Instructions to follow | According to the case summary, what drug product is at issue in the suit?
Text segment section start
Eli Lilly & Co. v. Nang Kuang Pharm.Co., Ltd.

Personal jurisdiction over defendants existed in Indiana when PIV Certification notice letter was sent to a corporation incorporated in that state.

October 16, 2015

GENERICally Speaking

Case Name: Eli Lilly & Co. v. Nang Kuang Pharm.Co., Ltd., 1:14-cv-1647-TWP-DKL, 2015 U.S. Dist. LEXIS 11510 (S.D. Ind. Aug. 24, 2015) 

Drug Product and Patent-in-Suit: Alimta® (pemetrexed disodium); U.S. Patents Nos. 5,344,932 ("the '932 patent") and 7,772,209 ("the '209 patent")
Text segment section end
Provided records section start
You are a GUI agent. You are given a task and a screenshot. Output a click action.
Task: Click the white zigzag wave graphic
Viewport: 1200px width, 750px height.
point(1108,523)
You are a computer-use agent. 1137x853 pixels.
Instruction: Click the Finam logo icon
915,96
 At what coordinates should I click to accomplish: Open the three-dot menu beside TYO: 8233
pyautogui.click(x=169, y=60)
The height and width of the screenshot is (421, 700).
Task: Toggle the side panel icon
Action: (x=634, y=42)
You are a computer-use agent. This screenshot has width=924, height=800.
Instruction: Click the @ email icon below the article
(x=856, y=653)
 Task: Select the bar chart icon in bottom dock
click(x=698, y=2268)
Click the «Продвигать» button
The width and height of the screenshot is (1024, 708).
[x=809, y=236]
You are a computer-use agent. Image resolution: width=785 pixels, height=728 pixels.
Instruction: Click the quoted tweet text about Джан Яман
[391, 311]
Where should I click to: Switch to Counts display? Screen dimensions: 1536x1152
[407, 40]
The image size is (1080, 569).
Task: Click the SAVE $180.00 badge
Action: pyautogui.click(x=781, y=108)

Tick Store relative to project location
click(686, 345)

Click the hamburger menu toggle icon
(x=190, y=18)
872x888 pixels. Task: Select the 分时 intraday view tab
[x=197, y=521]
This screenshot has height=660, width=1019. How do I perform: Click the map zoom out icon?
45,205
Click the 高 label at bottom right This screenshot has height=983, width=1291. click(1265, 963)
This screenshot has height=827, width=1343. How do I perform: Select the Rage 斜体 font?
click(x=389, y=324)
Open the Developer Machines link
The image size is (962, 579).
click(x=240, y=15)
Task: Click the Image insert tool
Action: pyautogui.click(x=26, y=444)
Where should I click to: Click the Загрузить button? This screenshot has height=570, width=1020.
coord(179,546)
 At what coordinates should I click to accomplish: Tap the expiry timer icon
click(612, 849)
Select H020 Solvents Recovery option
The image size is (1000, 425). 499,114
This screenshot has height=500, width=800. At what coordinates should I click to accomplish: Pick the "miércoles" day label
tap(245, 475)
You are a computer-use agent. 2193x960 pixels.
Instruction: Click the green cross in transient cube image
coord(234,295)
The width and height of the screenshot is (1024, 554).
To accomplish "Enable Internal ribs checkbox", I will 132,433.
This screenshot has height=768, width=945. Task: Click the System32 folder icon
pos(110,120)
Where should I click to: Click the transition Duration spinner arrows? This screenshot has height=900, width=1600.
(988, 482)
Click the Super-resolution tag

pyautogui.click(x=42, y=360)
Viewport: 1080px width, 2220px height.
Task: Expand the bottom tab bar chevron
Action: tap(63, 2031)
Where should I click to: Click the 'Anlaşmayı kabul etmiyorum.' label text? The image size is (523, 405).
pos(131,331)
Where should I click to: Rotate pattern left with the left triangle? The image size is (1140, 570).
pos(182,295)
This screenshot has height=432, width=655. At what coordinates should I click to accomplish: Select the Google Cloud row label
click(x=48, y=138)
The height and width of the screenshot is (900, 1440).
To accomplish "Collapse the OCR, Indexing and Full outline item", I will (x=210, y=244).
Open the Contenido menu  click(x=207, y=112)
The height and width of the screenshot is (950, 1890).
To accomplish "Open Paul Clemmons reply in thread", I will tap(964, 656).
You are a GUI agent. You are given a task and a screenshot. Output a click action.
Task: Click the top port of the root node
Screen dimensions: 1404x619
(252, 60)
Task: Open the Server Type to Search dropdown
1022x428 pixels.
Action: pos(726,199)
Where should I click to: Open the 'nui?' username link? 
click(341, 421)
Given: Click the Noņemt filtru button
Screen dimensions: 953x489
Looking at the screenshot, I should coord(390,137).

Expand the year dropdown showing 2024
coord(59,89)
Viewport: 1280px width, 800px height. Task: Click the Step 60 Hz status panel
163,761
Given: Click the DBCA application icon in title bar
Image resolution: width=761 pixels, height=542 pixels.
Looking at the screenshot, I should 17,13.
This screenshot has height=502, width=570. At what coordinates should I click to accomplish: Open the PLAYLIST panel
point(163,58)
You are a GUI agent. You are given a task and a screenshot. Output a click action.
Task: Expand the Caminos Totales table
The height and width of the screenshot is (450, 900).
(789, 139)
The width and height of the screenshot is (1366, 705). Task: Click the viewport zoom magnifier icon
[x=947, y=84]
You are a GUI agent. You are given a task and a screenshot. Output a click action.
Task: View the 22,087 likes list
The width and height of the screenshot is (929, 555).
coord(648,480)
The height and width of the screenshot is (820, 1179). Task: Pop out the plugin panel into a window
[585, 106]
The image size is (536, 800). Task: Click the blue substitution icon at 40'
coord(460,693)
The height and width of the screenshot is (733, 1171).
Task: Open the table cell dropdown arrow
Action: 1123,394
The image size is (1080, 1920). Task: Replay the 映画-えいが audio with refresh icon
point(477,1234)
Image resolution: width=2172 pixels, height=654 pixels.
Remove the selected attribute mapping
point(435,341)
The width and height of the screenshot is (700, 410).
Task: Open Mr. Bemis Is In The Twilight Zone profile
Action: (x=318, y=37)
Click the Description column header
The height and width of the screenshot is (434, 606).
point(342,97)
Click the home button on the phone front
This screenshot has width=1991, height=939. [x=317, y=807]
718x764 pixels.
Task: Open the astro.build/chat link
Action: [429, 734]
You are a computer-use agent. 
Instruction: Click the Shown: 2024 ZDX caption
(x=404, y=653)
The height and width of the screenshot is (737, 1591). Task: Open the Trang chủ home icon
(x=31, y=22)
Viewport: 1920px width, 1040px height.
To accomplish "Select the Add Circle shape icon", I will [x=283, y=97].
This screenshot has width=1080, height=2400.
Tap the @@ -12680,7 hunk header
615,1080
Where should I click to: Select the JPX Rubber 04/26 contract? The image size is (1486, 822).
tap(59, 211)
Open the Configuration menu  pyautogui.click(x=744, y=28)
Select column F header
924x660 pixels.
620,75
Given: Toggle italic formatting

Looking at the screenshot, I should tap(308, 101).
Provided records section end
Output for this task | Alimta® (pemetrexed disodium)